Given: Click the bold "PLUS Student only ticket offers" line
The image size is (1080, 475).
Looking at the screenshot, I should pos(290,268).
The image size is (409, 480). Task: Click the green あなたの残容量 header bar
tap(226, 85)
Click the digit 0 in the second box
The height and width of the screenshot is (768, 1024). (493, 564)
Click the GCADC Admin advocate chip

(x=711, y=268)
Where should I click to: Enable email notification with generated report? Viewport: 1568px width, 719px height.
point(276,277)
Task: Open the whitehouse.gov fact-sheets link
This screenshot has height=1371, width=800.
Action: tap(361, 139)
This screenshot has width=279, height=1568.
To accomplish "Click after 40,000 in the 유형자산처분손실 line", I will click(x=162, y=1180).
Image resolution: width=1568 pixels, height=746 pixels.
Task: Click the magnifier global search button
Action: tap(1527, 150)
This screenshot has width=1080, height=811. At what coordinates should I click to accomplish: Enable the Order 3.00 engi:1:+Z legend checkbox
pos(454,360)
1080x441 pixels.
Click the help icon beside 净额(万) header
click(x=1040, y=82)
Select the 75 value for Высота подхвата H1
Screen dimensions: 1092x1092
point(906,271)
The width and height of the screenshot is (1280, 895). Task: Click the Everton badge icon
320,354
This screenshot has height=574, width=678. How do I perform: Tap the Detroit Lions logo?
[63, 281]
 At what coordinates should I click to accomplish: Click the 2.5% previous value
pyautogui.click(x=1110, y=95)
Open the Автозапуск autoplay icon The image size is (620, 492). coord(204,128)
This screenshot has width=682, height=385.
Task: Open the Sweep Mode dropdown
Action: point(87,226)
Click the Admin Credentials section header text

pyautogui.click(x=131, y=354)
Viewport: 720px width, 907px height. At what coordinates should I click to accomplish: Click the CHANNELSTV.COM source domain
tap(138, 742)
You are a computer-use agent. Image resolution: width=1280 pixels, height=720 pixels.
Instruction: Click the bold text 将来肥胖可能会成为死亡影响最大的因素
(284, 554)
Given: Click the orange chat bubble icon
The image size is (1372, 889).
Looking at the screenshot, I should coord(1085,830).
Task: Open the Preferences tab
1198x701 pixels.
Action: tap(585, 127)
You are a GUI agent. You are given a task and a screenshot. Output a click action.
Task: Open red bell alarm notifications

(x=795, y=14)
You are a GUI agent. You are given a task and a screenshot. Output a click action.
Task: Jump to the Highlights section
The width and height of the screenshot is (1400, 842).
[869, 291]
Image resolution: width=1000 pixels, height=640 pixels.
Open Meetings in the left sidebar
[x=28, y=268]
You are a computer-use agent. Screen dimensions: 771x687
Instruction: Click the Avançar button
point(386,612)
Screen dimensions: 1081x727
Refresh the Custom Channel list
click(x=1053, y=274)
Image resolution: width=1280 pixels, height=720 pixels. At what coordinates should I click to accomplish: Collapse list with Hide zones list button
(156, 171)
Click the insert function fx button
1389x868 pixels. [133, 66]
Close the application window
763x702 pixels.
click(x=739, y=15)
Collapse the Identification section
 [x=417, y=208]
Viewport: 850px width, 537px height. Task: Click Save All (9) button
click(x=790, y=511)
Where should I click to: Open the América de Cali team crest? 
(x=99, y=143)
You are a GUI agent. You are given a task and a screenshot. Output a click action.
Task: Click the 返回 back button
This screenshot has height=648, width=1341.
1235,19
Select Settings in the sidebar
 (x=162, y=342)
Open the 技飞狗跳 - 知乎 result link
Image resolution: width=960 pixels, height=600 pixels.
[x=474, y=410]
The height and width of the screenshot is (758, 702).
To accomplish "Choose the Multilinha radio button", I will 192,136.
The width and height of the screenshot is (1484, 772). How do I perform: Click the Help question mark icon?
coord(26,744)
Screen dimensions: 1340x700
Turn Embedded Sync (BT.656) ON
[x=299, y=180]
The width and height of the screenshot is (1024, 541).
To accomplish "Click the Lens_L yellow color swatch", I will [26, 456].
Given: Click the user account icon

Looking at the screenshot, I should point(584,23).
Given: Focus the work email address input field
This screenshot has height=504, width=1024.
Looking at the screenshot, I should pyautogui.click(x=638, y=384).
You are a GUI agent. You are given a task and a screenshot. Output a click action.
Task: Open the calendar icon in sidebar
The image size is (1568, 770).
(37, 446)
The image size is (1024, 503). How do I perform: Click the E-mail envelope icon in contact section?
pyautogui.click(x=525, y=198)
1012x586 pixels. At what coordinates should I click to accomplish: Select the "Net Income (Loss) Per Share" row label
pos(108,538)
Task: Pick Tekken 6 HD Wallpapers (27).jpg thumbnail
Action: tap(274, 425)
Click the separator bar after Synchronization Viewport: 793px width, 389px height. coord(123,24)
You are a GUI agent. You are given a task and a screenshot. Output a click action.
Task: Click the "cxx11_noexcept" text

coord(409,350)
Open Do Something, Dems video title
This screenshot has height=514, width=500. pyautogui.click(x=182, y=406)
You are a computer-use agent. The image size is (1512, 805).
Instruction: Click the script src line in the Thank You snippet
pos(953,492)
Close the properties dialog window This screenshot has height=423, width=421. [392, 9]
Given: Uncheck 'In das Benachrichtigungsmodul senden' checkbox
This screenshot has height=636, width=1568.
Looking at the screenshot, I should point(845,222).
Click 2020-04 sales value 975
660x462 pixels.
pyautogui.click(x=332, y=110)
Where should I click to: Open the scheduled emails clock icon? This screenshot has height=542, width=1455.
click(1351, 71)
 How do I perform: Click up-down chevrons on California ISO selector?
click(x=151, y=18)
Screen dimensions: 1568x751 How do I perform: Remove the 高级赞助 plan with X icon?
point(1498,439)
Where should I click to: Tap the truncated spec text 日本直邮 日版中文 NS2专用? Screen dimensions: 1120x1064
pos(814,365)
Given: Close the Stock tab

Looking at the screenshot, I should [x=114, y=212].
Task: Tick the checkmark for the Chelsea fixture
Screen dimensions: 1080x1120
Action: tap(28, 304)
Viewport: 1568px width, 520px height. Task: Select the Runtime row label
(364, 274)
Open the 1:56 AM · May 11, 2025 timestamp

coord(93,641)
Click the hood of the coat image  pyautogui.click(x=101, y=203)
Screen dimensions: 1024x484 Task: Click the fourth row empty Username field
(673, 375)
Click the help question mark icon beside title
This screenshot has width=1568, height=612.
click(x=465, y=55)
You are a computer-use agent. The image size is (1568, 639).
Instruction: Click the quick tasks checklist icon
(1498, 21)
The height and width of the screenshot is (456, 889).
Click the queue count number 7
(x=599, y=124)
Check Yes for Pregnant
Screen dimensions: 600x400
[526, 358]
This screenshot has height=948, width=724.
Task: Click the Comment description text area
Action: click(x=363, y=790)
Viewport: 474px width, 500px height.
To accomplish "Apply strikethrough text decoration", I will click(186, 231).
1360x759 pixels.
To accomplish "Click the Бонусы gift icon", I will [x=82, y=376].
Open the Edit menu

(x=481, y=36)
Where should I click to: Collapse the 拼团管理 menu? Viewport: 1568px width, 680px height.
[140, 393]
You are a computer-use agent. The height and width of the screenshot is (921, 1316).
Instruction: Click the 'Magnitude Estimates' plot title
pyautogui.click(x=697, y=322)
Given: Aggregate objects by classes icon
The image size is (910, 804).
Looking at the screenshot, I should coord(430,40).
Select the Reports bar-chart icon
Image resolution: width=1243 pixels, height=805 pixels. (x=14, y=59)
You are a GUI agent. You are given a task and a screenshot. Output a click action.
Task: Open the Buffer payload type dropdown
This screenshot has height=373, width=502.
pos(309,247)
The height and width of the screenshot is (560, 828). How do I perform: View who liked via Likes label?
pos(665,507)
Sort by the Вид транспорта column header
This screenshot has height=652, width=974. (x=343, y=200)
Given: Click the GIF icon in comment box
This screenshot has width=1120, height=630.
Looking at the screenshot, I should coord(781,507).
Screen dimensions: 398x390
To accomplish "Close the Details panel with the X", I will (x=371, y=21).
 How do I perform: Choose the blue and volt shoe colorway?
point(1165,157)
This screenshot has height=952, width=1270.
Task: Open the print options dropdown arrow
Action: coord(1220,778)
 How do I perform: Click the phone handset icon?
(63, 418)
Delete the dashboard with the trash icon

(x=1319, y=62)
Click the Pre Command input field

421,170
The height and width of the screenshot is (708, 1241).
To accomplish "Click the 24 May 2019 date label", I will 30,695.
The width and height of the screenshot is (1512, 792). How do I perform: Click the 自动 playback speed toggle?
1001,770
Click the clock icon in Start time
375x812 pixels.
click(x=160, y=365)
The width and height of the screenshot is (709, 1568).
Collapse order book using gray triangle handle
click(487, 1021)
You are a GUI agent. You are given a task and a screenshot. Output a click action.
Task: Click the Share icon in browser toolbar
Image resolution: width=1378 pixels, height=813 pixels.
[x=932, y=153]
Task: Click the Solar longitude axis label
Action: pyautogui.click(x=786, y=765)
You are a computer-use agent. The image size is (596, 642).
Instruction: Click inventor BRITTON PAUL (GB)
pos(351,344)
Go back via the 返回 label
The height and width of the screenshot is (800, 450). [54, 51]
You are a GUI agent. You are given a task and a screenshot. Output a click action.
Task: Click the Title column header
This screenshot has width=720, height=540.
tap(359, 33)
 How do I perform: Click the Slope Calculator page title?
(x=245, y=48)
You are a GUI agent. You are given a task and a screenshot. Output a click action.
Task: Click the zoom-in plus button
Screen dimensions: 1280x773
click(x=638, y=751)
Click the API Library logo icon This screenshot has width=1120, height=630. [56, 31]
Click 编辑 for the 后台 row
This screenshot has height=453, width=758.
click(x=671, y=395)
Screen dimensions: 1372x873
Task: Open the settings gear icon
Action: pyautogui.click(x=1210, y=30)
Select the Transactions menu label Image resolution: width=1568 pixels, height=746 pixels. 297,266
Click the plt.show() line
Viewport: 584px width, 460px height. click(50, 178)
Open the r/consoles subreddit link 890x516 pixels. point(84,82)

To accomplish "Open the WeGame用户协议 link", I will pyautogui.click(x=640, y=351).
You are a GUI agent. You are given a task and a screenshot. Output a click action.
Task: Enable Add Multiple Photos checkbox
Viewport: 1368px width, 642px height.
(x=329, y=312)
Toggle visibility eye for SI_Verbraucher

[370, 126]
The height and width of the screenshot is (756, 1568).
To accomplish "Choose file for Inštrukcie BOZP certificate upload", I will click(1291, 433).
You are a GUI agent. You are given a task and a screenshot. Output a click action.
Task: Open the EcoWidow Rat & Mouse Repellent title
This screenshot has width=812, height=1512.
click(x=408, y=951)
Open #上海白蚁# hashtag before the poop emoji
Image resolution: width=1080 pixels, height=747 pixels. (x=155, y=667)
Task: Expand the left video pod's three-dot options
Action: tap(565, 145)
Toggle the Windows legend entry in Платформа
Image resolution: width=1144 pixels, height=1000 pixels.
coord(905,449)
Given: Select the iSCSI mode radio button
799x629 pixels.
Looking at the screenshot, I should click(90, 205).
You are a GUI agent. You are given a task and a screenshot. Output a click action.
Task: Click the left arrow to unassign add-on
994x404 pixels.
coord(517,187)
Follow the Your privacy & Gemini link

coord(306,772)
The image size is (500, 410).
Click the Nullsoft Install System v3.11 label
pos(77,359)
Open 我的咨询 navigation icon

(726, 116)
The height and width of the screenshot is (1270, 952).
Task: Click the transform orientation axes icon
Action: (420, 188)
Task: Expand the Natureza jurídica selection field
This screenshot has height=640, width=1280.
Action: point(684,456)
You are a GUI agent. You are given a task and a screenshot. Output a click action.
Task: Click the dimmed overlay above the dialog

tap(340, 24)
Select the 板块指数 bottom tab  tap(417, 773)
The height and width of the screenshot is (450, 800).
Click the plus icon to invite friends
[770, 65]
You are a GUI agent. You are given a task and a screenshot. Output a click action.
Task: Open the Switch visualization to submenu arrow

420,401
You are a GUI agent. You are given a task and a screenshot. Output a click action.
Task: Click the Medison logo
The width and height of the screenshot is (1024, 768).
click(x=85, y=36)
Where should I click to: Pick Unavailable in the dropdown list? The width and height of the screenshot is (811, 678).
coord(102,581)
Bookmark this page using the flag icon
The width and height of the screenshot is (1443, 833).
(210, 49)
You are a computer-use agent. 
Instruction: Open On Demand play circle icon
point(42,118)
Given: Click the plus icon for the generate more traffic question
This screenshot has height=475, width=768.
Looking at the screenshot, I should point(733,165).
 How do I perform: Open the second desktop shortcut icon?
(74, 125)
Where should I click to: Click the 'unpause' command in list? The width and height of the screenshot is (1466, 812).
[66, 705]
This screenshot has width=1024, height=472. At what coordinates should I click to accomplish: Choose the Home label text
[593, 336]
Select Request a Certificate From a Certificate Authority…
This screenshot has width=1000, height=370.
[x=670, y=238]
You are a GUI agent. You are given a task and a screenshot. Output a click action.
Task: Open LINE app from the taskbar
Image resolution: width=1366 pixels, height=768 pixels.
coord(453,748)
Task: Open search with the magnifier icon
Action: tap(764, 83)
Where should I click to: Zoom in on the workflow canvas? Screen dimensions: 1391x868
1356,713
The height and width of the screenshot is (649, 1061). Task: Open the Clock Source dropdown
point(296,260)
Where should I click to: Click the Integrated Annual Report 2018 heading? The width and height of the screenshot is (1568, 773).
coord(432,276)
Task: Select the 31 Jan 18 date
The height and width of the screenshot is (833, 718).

__________

• Task requirements: In the data above, retype exactly and only the lines between the one holding "Task: Tick the" and the one holding "Viewport: 474px width, 500px height.", inclusive.

• Reply to the exercise:
Task: Tick the checkmark for the Chelsea fixture
Screen dimensions: 1080x1120
Action: tap(28, 304)
Viewport: 1568px width, 520px height. Task: Select the Runtime row label
(364, 274)
Open the 1:56 AM · May 11, 2025 timestamp

coord(93,641)
Click the hood of the coat image  pyautogui.click(x=101, y=203)
Screen dimensions: 1024x484 Task: Click the fourth row empty Username field
(673, 375)
Click the help question mark icon beside title
This screenshot has width=1568, height=612.
click(x=465, y=55)
You are a computer-use agent. The image size is (1568, 639).
Instruction: Click the quick tasks checklist icon
(1498, 21)
The height and width of the screenshot is (456, 889).
Click the queue count number 7
(x=599, y=124)
Check Yes for Pregnant
Screen dimensions: 600x400
[526, 358]
This screenshot has height=948, width=724.
Task: Click the Comment description text area
Action: click(x=363, y=790)
Viewport: 474px width, 500px height.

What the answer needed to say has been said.